YOUR TASK
Reprint every line of the data, keeping each character intact.

EXTRACTED RECORDS
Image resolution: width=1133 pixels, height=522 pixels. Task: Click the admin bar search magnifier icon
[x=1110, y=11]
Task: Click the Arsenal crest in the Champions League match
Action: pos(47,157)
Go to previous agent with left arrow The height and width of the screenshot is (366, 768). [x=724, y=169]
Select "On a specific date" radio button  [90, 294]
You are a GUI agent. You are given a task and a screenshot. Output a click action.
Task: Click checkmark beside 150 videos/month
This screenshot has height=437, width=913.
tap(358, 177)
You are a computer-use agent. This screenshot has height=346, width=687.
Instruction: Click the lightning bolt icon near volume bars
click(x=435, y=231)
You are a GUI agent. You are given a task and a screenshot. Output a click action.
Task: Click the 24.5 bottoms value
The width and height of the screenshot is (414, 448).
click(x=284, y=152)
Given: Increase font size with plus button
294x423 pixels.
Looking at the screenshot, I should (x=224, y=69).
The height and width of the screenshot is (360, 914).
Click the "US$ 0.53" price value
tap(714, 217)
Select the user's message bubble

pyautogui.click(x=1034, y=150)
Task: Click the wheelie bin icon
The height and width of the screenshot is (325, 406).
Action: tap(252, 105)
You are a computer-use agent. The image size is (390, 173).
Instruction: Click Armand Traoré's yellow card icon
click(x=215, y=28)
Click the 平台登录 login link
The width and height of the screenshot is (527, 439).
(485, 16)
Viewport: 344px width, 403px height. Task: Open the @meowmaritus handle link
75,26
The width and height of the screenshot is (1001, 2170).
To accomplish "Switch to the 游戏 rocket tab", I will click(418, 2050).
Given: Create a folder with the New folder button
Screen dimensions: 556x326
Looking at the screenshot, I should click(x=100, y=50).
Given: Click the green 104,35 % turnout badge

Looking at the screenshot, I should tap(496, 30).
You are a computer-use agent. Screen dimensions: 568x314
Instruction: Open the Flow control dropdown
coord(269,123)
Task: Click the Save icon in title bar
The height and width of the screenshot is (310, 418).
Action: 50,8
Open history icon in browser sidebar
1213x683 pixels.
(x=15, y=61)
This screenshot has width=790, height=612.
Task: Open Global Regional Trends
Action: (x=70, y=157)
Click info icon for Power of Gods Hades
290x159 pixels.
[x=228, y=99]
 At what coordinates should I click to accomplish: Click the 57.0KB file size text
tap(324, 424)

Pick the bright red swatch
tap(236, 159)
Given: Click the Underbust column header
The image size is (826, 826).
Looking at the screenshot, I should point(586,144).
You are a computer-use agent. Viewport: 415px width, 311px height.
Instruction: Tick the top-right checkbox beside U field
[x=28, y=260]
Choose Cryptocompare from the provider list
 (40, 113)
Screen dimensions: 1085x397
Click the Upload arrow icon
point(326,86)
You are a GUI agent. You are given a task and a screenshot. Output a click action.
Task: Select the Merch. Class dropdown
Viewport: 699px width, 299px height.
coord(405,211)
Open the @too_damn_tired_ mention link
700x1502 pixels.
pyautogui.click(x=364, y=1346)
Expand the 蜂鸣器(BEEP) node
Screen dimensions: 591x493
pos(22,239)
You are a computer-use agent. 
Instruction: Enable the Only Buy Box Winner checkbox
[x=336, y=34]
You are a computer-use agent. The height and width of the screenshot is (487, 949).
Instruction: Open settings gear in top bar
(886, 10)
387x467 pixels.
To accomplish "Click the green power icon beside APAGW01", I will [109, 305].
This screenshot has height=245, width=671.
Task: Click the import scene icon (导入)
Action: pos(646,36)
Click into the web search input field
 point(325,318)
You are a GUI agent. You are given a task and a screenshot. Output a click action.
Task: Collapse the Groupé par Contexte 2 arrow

TASK ANSWER
Image resolution: width=1133 pixels, height=522 pixels. Task: Click the admin bar search magnifier icon
[x=1110, y=11]
Task: Click the Arsenal crest in the Champions League match
Action: pos(47,157)
Go to previous agent with left arrow The height and width of the screenshot is (366, 768). [x=724, y=169]
Select "On a specific date" radio button  [90, 294]
You are a GUI agent. You are given a task and a screenshot. Output a click action.
Task: Click checkmark beside 150 videos/month
This screenshot has height=437, width=913.
tap(358, 177)
You are a computer-use agent. This screenshot has height=346, width=687.
Instruction: Click the lightning bolt icon near volume bars
click(x=435, y=231)
You are a GUI agent. You are given a task and a screenshot. Output a click action.
Task: Click the 24.5 bottoms value
The width and height of the screenshot is (414, 448).
click(x=284, y=152)
Given: Increase font size with plus button
294x423 pixels.
Looking at the screenshot, I should (x=224, y=69).
The height and width of the screenshot is (360, 914).
Click the "US$ 0.53" price value
tap(714, 217)
Select the user's message bubble

pyautogui.click(x=1034, y=150)
Task: Click the wheelie bin icon
The height and width of the screenshot is (325, 406).
Action: tap(252, 105)
You are a computer-use agent. The image size is (390, 173).
Instruction: Click Armand Traoré's yellow card icon
click(x=215, y=28)
Click the 平台登录 login link
The width and height of the screenshot is (527, 439).
(485, 16)
Viewport: 344px width, 403px height. Task: Open the @meowmaritus handle link
75,26
The width and height of the screenshot is (1001, 2170).
To accomplish "Switch to the 游戏 rocket tab", I will click(418, 2050).
Given: Create a folder with the New folder button
Screen dimensions: 556x326
Looking at the screenshot, I should click(x=100, y=50).
Given: Click the green 104,35 % turnout badge

Looking at the screenshot, I should tap(496, 30).
You are a computer-use agent. Screen dimensions: 568x314
Instruction: Open the Flow control dropdown
coord(269,123)
Task: Click the Save icon in title bar
The height and width of the screenshot is (310, 418).
Action: 50,8
Open history icon in browser sidebar
1213x683 pixels.
(x=15, y=61)
This screenshot has width=790, height=612.
Task: Open Global Regional Trends
Action: (x=70, y=157)
Click info icon for Power of Gods Hades
290x159 pixels.
[x=228, y=99]
 At what coordinates should I click to accomplish: Click the 57.0KB file size text
tap(324, 424)

Pick the bright red swatch
tap(236, 159)
Given: Click the Underbust column header
The image size is (826, 826).
Looking at the screenshot, I should point(586,144).
You are a computer-use agent. Viewport: 415px width, 311px height.
Instruction: Tick the top-right checkbox beside U field
[x=28, y=260]
Choose Cryptocompare from the provider list
 (40, 113)
Screen dimensions: 1085x397
Click the Upload arrow icon
point(326,86)
You are a GUI agent. You are given a task and a screenshot. Output a click action.
Task: Select the Merch. Class dropdown
Viewport: 699px width, 299px height.
coord(405,211)
Open the @too_damn_tired_ mention link
700x1502 pixels.
pyautogui.click(x=364, y=1346)
Expand the 蜂鸣器(BEEP) node
Screen dimensions: 591x493
pos(22,239)
You are a computer-use agent. 
Instruction: Enable the Only Buy Box Winner checkbox
[x=336, y=34]
You are a computer-use agent. The height and width of the screenshot is (487, 949).
Instruction: Open settings gear in top bar
(886, 10)
387x467 pixels.
To accomplish "Click the green power icon beside APAGW01", I will [109, 305].
This screenshot has height=245, width=671.
Task: Click the import scene icon (导入)
Action: pos(646,36)
Click into the web search input field
 point(325,318)
You are a GUI agent. You are given a task and a screenshot. Output a click action.
Task: Collapse the Groupé par Contexte 2 arrow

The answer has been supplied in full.